*EXERCISE DIRECTIONS*: Return every entry in full, with no alterations.

*SUPPLIED RECORDS*:
^^^^
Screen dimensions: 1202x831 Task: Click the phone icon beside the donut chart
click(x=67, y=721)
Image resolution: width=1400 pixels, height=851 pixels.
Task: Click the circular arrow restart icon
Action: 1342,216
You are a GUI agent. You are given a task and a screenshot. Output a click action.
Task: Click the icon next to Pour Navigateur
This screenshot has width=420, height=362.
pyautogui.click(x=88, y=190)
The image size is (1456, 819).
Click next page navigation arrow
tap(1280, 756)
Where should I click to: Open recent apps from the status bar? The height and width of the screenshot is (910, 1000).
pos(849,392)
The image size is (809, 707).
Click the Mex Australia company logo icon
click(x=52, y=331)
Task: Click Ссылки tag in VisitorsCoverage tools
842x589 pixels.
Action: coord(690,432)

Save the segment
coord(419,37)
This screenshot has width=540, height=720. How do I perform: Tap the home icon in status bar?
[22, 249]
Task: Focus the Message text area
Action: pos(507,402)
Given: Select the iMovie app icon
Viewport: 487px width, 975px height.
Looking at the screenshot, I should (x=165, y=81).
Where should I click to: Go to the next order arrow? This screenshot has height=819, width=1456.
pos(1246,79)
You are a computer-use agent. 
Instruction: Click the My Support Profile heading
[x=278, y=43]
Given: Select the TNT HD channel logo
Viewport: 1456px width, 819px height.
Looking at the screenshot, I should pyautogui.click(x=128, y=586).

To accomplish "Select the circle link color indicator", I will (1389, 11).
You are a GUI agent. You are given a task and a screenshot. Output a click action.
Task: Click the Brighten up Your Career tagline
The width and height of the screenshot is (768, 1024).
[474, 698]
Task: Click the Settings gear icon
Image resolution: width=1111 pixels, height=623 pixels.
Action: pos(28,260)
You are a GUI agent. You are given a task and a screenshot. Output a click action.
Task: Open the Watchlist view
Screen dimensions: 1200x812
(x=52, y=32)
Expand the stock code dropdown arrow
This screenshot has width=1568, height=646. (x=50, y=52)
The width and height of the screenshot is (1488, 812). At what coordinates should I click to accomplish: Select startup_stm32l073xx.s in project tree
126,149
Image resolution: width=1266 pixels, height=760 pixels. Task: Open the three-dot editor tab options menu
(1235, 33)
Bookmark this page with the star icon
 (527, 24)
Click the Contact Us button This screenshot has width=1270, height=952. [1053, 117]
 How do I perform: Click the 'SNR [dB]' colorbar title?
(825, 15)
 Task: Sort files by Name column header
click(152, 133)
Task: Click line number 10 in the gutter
^^^^
*YOUR RESPONSE*:
Screen dimensions: 1202x831 Task: Click the phone icon beside the donut chart
click(x=67, y=721)
Image resolution: width=1400 pixels, height=851 pixels.
Task: Click the circular arrow restart icon
Action: 1342,216
You are a GUI agent. You are given a task and a screenshot. Output a click action.
Task: Click the icon next to Pour Navigateur
This screenshot has width=420, height=362.
pyautogui.click(x=88, y=190)
The image size is (1456, 819).
Click next page navigation arrow
tap(1280, 756)
Where should I click to: Open recent apps from the status bar? The height and width of the screenshot is (910, 1000).
pos(849,392)
The image size is (809, 707).
Click the Mex Australia company logo icon
click(x=52, y=331)
Task: Click Ссылки tag in VisitorsCoverage tools
842x589 pixels.
Action: coord(690,432)

Save the segment
coord(419,37)
This screenshot has width=540, height=720. How do I perform: Tap the home icon in status bar?
[22, 249]
Task: Focus the Message text area
Action: pos(507,402)
Given: Select the iMovie app icon
Viewport: 487px width, 975px height.
Looking at the screenshot, I should (x=165, y=81).
Where should I click to: Go to the next order arrow? This screenshot has height=819, width=1456.
pos(1246,79)
You are a computer-use agent. 
Instruction: Click the My Support Profile heading
[x=278, y=43]
Given: Select the TNT HD channel logo
Viewport: 1456px width, 819px height.
Looking at the screenshot, I should pyautogui.click(x=128, y=586).

To accomplish "Select the circle link color indicator", I will (1389, 11).
You are a GUI agent. You are given a task and a screenshot. Output a click action.
Task: Click the Brighten up Your Career tagline
The width and height of the screenshot is (768, 1024).
[474, 698]
Task: Click the Settings gear icon
Image resolution: width=1111 pixels, height=623 pixels.
Action: pos(28,260)
You are a GUI agent. You are given a task and a screenshot. Output a click action.
Task: Open the Watchlist view
Screen dimensions: 1200x812
(x=52, y=32)
Expand the stock code dropdown arrow
This screenshot has width=1568, height=646. (x=50, y=52)
The width and height of the screenshot is (1488, 812). At what coordinates should I click to accomplish: Select startup_stm32l073xx.s in project tree
126,149
Image resolution: width=1266 pixels, height=760 pixels. Task: Open the three-dot editor tab options menu
(1235, 33)
Bookmark this page with the star icon
 (527, 24)
Click the Contact Us button This screenshot has width=1270, height=952. [1053, 117]
 How do I perform: Click the 'SNR [dB]' colorbar title?
(825, 15)
 Task: Sort files by Name column header
click(152, 133)
Task: Click line number 10 in the gutter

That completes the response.